* ASSIGNMENT
Search the material for the string "tree" and reply with how many lines contain it, nothing else.

* PROVIDED DATA
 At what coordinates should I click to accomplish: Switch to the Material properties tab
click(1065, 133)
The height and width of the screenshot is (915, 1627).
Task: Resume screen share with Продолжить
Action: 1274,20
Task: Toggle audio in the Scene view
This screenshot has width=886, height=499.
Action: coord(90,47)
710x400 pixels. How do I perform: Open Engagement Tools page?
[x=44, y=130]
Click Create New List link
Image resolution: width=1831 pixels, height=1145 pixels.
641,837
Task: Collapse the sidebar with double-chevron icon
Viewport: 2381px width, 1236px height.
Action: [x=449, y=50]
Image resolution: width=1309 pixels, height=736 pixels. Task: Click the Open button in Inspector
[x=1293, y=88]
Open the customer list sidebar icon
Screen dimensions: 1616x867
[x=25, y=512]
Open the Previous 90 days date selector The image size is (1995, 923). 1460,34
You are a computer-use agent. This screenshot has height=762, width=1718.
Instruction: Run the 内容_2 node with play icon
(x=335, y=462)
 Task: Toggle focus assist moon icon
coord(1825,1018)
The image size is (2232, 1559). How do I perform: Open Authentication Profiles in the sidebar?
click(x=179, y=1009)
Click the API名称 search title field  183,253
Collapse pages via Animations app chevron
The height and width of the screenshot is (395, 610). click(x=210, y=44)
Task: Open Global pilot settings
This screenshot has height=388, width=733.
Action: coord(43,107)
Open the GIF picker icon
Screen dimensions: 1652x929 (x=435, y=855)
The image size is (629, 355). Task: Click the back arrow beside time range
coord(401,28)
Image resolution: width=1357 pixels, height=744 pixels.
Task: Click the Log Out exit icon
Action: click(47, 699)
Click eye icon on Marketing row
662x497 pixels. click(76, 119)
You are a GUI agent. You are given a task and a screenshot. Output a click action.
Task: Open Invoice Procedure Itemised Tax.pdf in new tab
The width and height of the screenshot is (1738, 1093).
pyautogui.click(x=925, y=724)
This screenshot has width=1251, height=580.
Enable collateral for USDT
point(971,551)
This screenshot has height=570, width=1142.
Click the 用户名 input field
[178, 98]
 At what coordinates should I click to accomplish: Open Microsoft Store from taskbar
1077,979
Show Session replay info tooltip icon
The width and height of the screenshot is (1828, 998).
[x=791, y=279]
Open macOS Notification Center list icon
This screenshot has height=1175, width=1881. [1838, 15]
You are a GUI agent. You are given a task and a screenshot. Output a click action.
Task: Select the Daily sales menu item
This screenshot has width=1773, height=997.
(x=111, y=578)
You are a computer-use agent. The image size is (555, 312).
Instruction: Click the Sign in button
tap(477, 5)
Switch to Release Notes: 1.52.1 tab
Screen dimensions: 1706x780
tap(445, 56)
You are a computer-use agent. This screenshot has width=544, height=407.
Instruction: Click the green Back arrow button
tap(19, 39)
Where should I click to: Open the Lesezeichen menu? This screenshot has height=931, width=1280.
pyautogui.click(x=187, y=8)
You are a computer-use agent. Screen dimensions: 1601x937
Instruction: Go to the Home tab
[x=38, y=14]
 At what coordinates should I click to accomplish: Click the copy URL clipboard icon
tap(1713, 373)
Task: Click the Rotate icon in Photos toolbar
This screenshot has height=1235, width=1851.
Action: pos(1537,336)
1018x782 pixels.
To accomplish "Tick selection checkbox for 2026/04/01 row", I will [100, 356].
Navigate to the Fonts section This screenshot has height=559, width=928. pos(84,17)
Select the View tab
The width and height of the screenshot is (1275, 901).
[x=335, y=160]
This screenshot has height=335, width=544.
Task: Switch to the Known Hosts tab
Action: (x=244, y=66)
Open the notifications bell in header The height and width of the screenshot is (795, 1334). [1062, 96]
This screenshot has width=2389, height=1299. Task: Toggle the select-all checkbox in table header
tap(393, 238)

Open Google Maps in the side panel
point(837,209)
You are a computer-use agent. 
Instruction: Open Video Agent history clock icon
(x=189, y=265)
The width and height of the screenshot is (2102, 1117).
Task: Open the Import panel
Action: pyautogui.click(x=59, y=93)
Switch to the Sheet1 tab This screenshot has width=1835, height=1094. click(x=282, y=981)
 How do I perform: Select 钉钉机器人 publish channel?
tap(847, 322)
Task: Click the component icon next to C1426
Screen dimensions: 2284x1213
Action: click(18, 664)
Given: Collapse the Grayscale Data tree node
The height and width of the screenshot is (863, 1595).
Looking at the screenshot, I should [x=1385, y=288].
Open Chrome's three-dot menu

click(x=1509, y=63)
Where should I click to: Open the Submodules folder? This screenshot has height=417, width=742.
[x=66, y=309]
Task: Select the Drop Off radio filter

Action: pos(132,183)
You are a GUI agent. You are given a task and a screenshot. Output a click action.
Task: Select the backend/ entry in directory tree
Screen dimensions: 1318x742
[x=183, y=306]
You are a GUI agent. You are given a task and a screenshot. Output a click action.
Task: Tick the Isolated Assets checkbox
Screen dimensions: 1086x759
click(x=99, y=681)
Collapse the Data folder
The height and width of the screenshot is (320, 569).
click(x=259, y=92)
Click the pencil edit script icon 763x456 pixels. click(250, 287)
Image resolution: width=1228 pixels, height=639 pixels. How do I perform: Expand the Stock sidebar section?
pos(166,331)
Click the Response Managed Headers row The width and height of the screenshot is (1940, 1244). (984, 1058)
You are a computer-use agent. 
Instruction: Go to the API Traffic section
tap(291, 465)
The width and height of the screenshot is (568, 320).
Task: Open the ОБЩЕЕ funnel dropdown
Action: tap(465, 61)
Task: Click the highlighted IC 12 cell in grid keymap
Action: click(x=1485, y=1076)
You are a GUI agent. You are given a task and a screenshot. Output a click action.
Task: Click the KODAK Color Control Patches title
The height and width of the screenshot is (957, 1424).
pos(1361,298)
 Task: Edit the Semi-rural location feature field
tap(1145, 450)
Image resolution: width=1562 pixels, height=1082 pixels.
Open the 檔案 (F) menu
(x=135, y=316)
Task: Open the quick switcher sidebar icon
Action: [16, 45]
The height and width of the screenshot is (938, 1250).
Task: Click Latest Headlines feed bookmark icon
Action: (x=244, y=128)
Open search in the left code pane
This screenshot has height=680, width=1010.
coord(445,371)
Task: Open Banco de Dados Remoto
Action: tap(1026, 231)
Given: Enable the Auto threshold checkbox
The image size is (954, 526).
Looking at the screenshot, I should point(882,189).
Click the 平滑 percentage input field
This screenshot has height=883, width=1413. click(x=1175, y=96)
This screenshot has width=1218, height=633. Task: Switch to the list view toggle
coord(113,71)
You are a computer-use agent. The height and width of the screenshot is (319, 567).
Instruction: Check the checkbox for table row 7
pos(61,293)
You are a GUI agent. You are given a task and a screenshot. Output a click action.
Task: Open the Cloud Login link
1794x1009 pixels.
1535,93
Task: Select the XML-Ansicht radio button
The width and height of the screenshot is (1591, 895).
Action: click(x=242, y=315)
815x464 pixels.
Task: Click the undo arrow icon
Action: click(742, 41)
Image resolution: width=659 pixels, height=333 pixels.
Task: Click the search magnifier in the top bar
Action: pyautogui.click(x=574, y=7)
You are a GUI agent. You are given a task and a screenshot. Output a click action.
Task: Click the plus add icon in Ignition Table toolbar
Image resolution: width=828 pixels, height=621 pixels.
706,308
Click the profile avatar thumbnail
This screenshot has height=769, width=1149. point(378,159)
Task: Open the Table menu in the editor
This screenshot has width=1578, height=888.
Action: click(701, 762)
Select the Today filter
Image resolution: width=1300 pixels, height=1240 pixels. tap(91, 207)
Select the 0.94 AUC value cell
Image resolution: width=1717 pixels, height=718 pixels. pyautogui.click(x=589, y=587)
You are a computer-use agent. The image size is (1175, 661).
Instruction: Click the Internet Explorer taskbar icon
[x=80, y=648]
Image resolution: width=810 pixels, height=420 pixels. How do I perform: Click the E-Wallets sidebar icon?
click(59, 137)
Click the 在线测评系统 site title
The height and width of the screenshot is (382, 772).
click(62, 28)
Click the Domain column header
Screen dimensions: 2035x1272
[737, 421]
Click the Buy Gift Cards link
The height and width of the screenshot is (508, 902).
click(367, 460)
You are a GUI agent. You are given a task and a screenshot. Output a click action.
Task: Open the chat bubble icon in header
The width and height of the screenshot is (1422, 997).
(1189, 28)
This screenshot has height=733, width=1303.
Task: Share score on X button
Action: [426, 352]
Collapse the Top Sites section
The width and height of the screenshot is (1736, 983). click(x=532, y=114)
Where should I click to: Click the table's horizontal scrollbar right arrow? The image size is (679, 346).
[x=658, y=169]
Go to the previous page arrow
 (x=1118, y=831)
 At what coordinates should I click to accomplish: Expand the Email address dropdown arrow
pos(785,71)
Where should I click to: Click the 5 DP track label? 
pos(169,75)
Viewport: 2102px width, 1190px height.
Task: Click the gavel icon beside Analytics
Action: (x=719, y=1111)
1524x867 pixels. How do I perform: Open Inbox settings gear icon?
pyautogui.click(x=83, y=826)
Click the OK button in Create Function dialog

* EXERCISE OUTPUT
2